Reproduce verbatim the part of the Maxwell equation passage below starting with "The equation above" and going on through "second Maxwell equation.".
━━━━━ TEXT TO READ
Substituting the equations (111) - (113) into Equation (110) yields:

$$\frac{\partial }{\partial x^{\prime }}{B}_x^{\prime }({\overrightarrow{r}}^{\prime },t^{\prime })+\frac{\partial }{\partial y^{\prime }}{B}_y^{\prime }({\overrightarrow{r}}^{\prime },t^{\prime })+\frac{\partial }{\partial z^{\prime }}{B}_z^{\prime }({\overrightarrow{r}}^{\prime },t^{\prime })=0$$

(114)

The equation above can be written in compact form as:

$${\nabla }^{\prime }·{\overrightarrow{B}}^{\prime }({\overrightarrow{r}}^{\prime },t^{\prime })=0$$

(115)

which proves the Galilean invariance of the second Maxwell equation.
━━━━━━━━━━
━━━━━ MATERIAL SHOWN
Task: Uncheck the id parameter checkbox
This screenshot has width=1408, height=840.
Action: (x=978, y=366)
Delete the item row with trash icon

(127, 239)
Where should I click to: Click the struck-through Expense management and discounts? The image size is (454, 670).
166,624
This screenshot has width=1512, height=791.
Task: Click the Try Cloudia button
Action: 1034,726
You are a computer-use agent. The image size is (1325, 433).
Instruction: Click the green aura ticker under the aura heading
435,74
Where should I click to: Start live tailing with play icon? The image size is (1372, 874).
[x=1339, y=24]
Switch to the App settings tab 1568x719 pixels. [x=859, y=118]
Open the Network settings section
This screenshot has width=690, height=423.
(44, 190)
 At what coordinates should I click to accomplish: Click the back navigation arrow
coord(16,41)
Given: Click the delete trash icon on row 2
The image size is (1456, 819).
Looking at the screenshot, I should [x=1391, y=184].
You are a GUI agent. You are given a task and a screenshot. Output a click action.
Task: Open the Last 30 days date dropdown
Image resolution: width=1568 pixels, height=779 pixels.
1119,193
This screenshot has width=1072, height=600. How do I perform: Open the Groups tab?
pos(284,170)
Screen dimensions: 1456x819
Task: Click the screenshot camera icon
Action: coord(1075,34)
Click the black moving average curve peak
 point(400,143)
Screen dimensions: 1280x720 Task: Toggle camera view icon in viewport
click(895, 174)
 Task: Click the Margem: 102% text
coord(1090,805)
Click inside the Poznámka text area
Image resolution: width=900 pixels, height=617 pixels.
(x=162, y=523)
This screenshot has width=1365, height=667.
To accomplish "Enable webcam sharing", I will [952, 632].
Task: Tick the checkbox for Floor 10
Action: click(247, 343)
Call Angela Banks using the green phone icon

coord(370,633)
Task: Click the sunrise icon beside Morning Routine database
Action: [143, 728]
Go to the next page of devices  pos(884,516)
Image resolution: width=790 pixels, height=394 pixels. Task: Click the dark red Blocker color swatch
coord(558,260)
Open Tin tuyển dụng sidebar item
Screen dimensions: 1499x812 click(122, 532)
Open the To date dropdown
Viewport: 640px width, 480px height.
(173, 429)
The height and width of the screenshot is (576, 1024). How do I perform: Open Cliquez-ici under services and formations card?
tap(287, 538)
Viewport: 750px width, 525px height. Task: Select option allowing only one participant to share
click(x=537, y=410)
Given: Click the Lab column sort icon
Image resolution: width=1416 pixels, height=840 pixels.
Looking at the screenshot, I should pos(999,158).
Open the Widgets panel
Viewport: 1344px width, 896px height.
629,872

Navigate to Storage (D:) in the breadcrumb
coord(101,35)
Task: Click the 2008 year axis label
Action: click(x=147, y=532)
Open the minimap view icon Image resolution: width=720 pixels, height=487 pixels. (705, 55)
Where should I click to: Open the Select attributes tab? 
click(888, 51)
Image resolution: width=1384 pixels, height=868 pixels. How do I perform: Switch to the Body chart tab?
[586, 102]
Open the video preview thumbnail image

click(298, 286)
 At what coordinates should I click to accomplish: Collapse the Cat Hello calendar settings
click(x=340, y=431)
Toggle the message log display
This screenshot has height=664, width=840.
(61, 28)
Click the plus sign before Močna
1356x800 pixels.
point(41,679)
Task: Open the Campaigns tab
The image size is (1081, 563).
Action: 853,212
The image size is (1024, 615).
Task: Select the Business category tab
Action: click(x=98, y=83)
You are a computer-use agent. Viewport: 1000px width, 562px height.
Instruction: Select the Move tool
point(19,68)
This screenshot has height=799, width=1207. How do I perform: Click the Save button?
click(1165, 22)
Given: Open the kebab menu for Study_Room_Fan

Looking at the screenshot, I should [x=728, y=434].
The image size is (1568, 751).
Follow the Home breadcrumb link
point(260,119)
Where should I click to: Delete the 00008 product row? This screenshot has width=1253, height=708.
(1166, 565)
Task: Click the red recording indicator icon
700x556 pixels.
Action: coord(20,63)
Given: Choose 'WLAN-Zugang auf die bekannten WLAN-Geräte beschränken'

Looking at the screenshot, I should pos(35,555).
━━━━━━━━━━
> WRITTEN REPLY
The equation above can be written in compact form as:

$${\nabla }^{\prime }·{\overrightarrow{B}}^{\prime }({\overrightarrow{r}}^{\prime },t^{\prime })=0$$

(115)

which proves the Galilean invariance of the second Maxwell equation.